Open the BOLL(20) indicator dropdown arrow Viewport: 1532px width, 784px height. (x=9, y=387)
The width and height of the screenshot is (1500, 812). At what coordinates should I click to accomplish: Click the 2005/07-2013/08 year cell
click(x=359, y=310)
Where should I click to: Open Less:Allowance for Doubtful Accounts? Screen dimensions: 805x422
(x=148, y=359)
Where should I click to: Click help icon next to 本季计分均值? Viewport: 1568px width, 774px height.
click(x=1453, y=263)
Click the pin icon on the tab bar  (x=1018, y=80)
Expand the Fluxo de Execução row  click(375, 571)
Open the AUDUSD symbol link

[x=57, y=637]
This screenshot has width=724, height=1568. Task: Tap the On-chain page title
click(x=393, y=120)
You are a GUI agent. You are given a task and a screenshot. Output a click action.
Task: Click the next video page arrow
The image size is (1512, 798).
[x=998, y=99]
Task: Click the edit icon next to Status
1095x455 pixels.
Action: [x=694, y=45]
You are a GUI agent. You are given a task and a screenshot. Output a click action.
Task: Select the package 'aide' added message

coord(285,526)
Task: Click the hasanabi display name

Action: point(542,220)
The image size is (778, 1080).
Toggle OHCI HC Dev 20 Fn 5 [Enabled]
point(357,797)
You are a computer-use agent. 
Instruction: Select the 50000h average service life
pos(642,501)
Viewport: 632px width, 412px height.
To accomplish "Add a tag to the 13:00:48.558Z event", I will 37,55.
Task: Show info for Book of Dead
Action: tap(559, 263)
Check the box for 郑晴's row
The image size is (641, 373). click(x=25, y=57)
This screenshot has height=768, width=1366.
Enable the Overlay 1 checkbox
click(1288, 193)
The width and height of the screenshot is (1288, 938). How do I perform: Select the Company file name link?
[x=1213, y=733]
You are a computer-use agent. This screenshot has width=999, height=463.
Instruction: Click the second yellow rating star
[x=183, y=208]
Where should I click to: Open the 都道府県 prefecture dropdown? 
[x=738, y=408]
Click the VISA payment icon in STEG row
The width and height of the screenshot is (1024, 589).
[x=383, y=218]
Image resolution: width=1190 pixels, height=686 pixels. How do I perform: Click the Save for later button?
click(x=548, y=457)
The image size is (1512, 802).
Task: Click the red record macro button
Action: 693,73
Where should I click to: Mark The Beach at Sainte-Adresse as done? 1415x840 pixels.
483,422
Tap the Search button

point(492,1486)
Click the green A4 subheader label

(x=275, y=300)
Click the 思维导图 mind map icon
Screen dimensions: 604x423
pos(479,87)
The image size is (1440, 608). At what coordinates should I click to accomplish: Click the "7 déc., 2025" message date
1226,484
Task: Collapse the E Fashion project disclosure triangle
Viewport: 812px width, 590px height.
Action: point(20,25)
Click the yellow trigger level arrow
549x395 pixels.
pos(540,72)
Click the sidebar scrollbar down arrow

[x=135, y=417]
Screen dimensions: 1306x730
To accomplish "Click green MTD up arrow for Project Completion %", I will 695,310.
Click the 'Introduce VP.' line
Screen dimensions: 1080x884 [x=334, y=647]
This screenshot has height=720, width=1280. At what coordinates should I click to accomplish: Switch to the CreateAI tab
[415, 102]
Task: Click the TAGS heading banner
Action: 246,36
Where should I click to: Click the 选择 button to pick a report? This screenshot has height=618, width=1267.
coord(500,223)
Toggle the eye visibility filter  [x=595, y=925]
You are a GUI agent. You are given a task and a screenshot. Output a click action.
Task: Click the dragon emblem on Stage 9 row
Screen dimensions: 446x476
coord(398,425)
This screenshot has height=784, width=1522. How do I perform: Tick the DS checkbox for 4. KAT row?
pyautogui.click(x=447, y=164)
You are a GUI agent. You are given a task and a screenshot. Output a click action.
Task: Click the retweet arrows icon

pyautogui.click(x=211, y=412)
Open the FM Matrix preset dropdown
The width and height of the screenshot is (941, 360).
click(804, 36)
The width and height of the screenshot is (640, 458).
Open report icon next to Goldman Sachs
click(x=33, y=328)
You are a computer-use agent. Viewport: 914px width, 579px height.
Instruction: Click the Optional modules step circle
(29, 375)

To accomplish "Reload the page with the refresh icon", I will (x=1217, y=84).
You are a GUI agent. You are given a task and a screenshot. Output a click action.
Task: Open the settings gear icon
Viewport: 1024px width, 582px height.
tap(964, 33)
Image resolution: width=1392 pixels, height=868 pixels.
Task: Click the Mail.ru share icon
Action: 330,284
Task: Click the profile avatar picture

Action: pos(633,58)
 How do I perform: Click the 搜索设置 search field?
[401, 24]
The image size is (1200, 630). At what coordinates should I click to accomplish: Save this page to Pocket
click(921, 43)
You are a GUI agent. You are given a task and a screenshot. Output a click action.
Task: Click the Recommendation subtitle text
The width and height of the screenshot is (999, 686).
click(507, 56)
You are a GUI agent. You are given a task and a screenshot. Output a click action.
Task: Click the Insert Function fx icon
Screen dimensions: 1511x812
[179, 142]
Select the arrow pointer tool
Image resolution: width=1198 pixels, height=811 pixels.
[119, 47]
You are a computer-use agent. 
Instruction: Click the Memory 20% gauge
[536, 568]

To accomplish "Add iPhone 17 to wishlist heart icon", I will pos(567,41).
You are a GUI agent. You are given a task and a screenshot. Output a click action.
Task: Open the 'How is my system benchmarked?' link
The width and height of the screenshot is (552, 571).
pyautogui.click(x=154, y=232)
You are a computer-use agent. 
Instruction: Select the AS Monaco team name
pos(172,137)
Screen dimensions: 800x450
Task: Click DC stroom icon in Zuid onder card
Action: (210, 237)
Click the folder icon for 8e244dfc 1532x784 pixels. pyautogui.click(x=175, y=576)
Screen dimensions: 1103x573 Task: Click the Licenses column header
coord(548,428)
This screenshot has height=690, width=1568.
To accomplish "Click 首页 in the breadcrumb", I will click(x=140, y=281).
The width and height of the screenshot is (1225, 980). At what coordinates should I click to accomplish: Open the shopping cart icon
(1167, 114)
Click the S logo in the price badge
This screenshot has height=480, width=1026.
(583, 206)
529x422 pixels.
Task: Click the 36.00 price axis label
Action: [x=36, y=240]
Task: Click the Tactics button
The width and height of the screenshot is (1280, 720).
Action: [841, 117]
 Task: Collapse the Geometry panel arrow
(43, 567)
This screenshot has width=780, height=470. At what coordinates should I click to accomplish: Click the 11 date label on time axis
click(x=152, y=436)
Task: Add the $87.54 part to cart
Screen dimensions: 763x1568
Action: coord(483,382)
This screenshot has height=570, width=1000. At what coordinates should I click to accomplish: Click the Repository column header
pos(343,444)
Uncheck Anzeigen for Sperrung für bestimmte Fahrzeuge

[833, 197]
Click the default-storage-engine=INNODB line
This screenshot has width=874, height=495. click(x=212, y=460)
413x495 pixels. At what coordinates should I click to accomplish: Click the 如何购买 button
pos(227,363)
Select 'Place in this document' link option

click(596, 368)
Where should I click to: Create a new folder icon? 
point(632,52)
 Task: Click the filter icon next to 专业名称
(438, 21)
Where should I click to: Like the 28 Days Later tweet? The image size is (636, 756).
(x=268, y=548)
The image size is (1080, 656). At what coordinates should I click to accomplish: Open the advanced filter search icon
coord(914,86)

* **What the task requires**
Would you please copy, word for word, everything above from the line containing "The width and height of the screenshot is (1225, 980)." down to the line containing "Task: Add the $87.54 part to cart", those two lines included?

* **Result**
The width and height of the screenshot is (1225, 980). At what coordinates should I click to accomplish: Open the shopping cart icon
(1167, 114)
Click the S logo in the price badge
This screenshot has height=480, width=1026.
(583, 206)
529x422 pixels.
Task: Click the 36.00 price axis label
Action: [x=36, y=240]
Task: Click the Tactics button
The width and height of the screenshot is (1280, 720).
Action: [841, 117]
 Task: Collapse the Geometry panel arrow
(43, 567)
This screenshot has width=780, height=470. At what coordinates should I click to accomplish: Click the 11 date label on time axis
click(x=152, y=436)
Task: Add the $87.54 part to cart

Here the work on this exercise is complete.